▶ THE INPUT:
++++

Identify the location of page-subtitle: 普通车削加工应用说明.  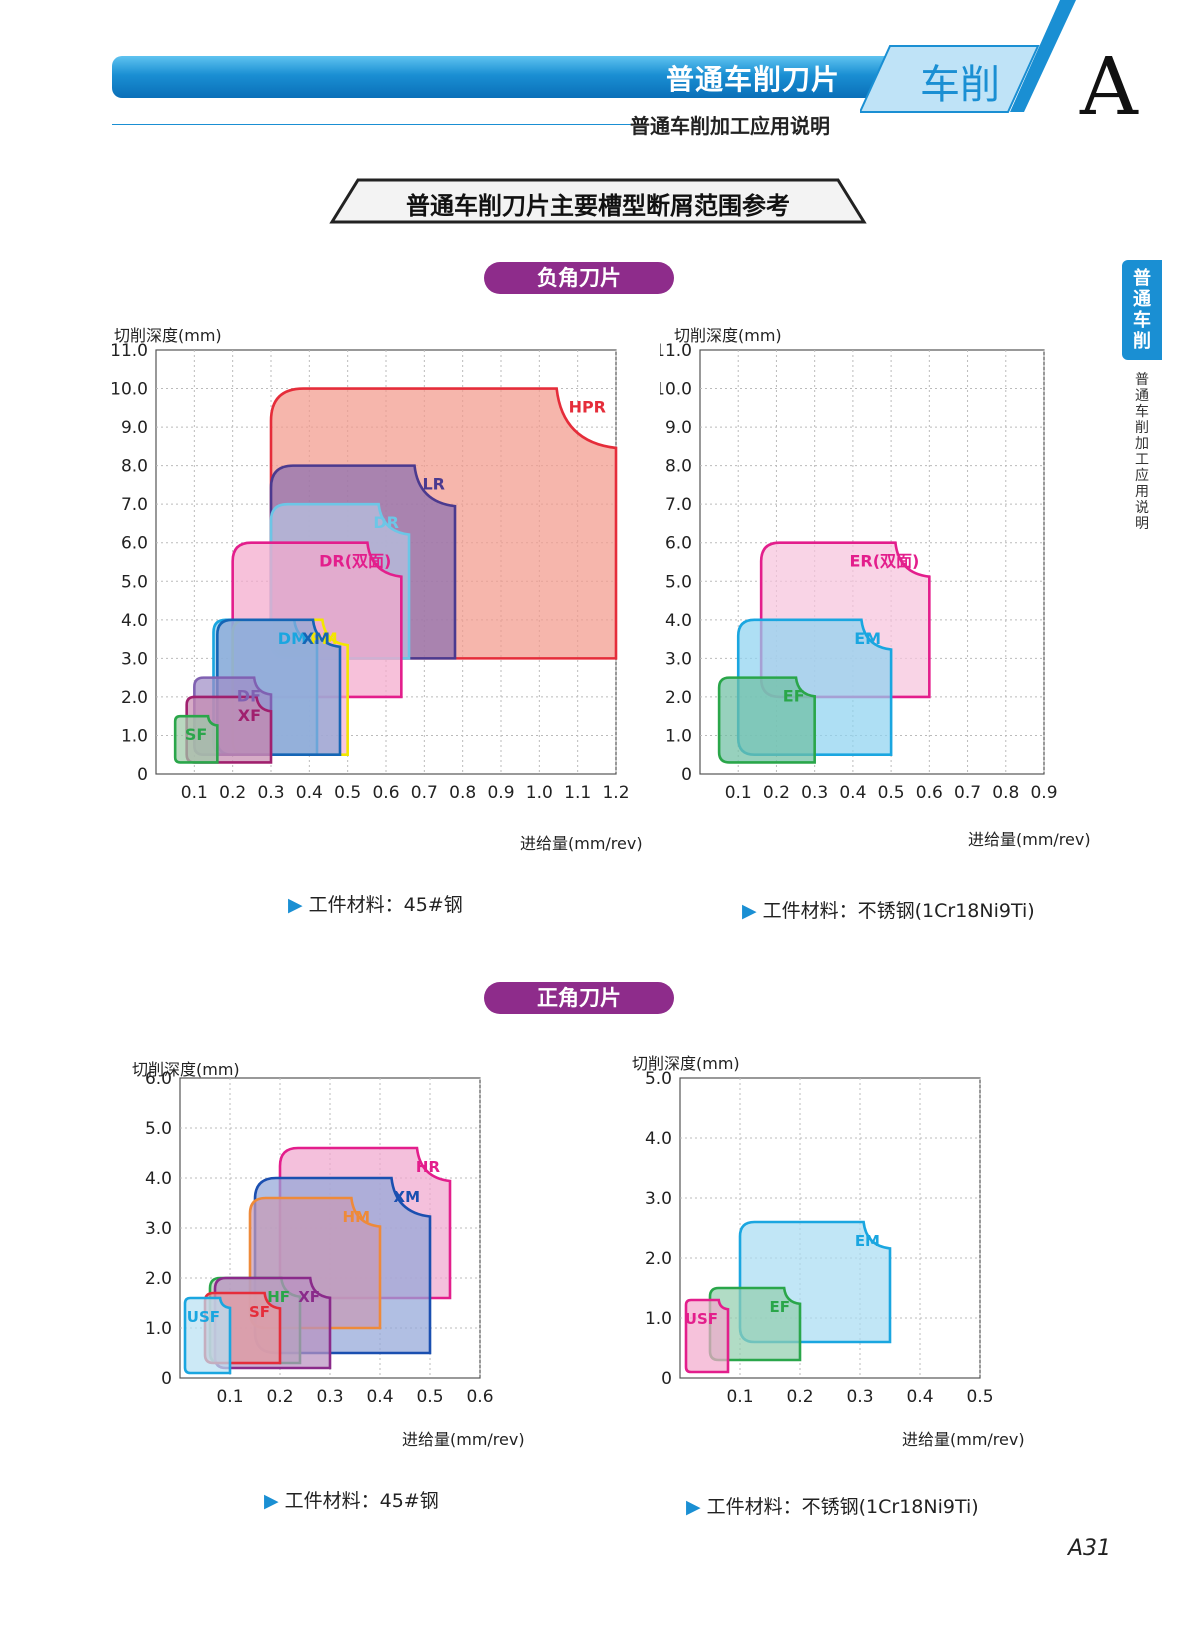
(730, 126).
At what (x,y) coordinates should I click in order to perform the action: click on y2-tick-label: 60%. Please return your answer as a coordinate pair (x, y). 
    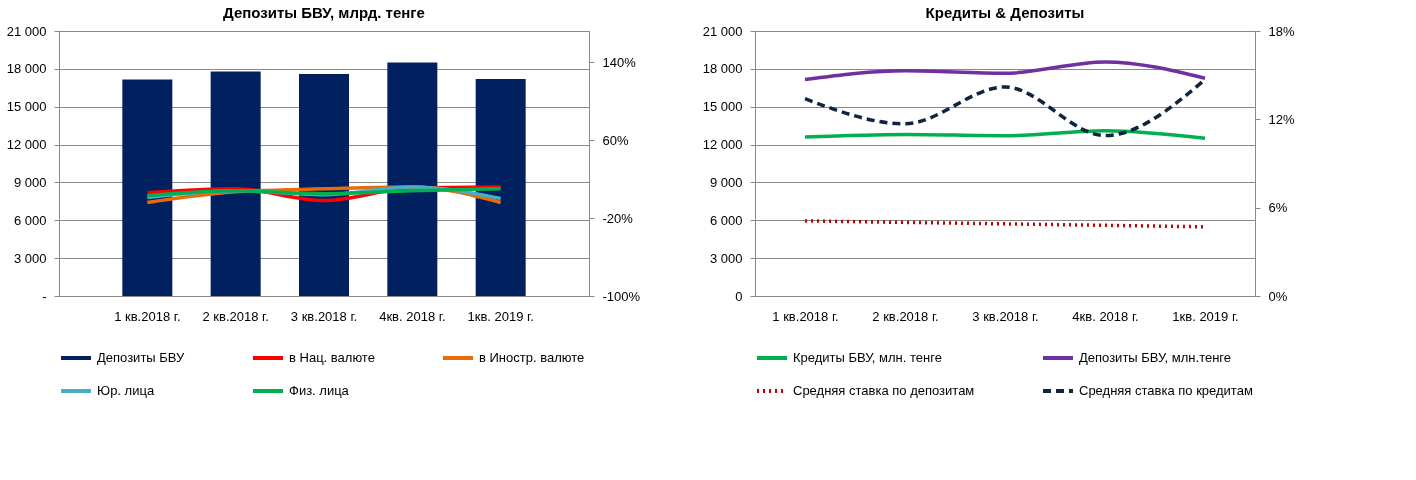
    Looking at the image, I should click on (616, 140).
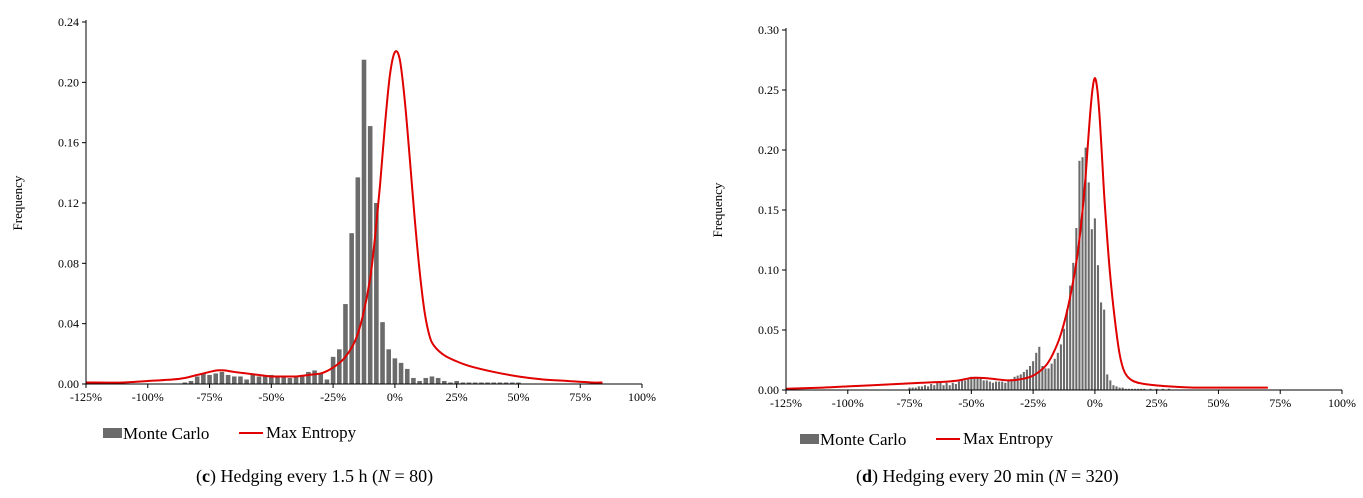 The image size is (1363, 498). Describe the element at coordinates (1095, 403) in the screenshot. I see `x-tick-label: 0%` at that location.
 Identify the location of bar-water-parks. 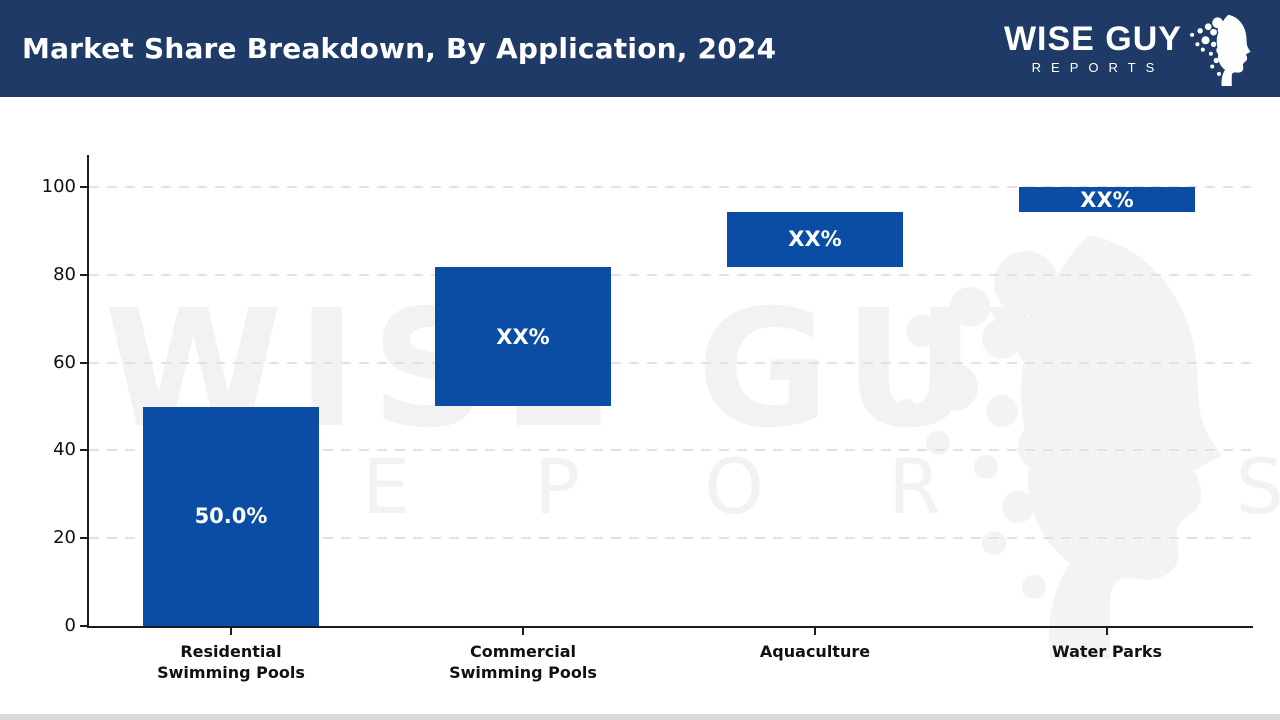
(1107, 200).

++++

▶ TO-DO ITEM:
Return every line above word for word, leaving the pictures out.

▶ FINAL ANSWER:
Identify the location of page-subtitle: 普通车削加工应用说明.  
(730, 126).
At what (x,y) coordinates should I click in order to perform the action: click on y2-tick-label: 60%. Please return your answer as a coordinate pair (x, y). 
    Looking at the image, I should click on (616, 140).
 The image size is (1363, 498). Describe the element at coordinates (1095, 403) in the screenshot. I see `x-tick-label: 0%` at that location.
 Identify the location of bar-water-parks. 
(1107, 200).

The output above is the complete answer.